Meditation 5
The Twelve Memorial Stones at Gilgal

We encounter the revelation of the twelve stones for the first time in the Scriptures when Moses had received the revelation on the mountain, and went down to proclaim this truth,

Moses put all Yahweh's words in writing, and early next morning he built an altar at the foot of the mountain, with twelve stones for the twelve tribes of Israel (Ex 24. 4).

We encounter them again in the description of the breastplate of the high priest (Ex 28) and once again in the Divine Order of March in the desert (Nb 2. 1-34) and once more at the entrance of the Hebrews into the Promised land: “Go on ahead of the ark of Yahweh your God into mid Jordan, and each of you take one stone on his shoulder, corresponding to the number of the tribes of Israel, to make this a sign among you; and when in the future, your children ask you, “What do these stones mean for you?” you will then tell them, “The waters of the Jordan separated before the ark of the covenant of Yahweh; when it crossed the Jordan, the waters of the river separated. These stones are an everlasting reminder of this to the Israelites” (Js 4. 5-7). As a matter of fact it is astounding to see how purposefully God uses the symbolic language of His holy images in His artistic gallery – the Bible,

The upper waters stood still and formed a single mass over a great distance, at Adam, the town near Zarethan (Js 3. 16).
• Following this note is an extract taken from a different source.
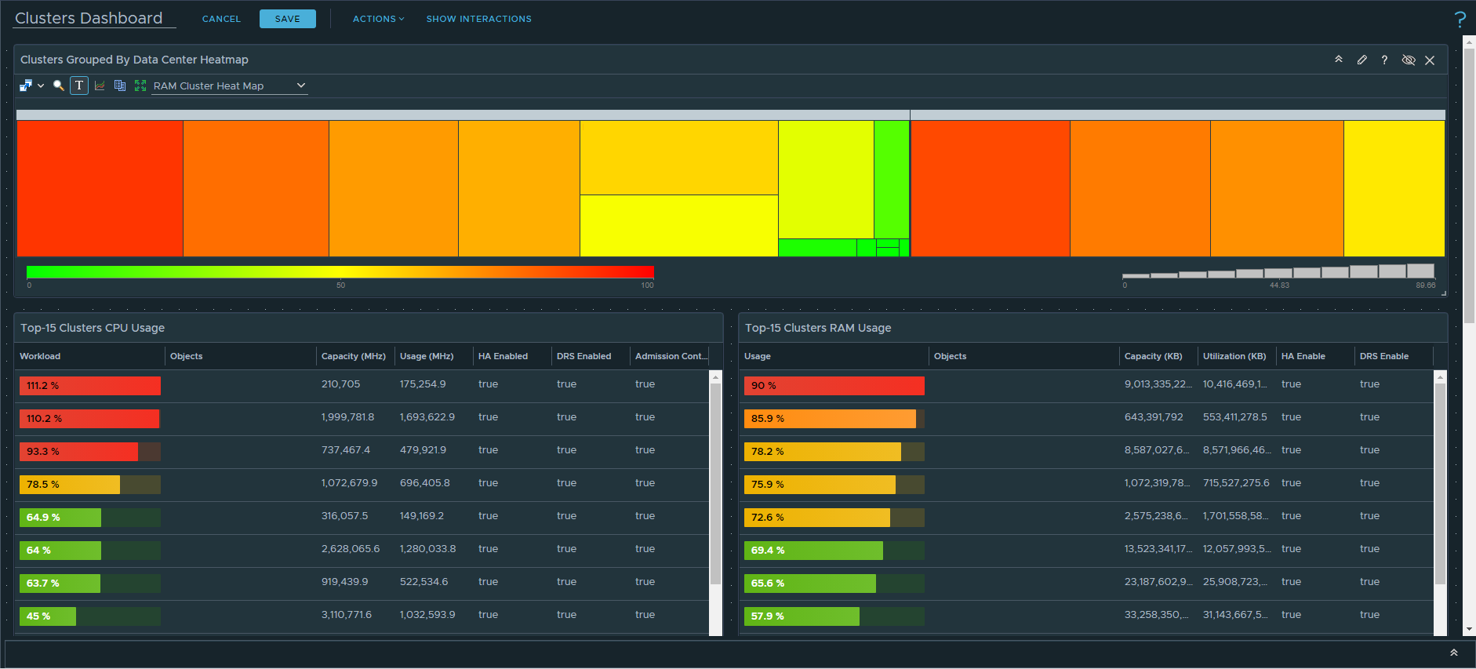Collapse the heatmap widget with double chevron
The width and height of the screenshot is (1476, 669).
tap(1339, 60)

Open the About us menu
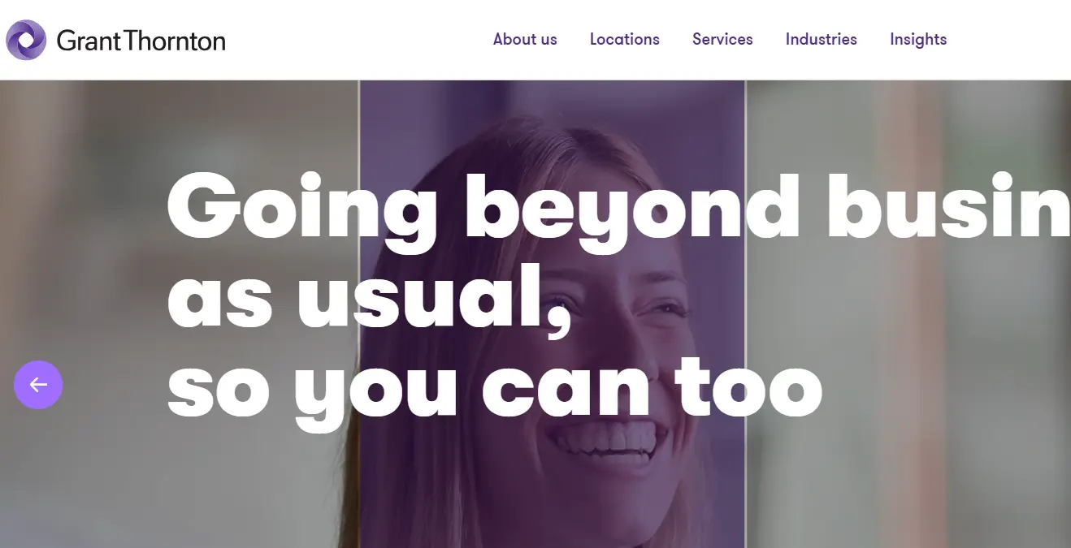pyautogui.click(x=525, y=39)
The flood of the original sin streaming from Adam is suspended as the twelve memorial stones were the prefiguration of the sacrament of Baptism and its fullness. These stones are continuous admonition of the live in grace which the Israelites picked up out of the river of death under the protection of the ark of the covenant. These twelve stones they brought with them to Gilgal. The Hebrew word gilgal means “ring of stones.” The  Israelites  carried these stones with them to Gilgal and there they put them in a circle round the Sanctuary of the Tabernacle,

It was the tenth day of the first month when the people came up from the Jordan and made their camp at Gilgal, on the eastern border of Jericho. As regards those twelve stones, which they had taken from the Jordan, Joshua set them up at Gilgal (Js 4. 19, 20).

What is noteworthy in this context is the fact that the prefiguration of the rite of baptism is thus twice repeated, firstly by the passage through the Red Sea, and secondly by the Jordan experience after the purification in the desert. As a prefiguration of the coming Church the passage over Jordan refers to the sacrament of Confirmation, a permanent settlement in the Promised land by living on the harvest of the land, that is, the charisms of the Holy Spirit in the Beatitudes. This was a central issue in the ancient Church where the baptism of Christ in the Jordan event was His baptism in the Spirit, as Kilian McDonnel and George T. Montague have pointed to,

Jesus baptism in the Jordan is his baptism in the Spirit. There he is declared Son of God. By a claim he himself made, at the Jordan he is anointed with the Holy Spirit and given charism . . . If Jesus’ baptism is the definition of Christian baptism, then to downgrade his baptism, to obscure its memory,  is to imperil an aspect of Christian baptism. [1]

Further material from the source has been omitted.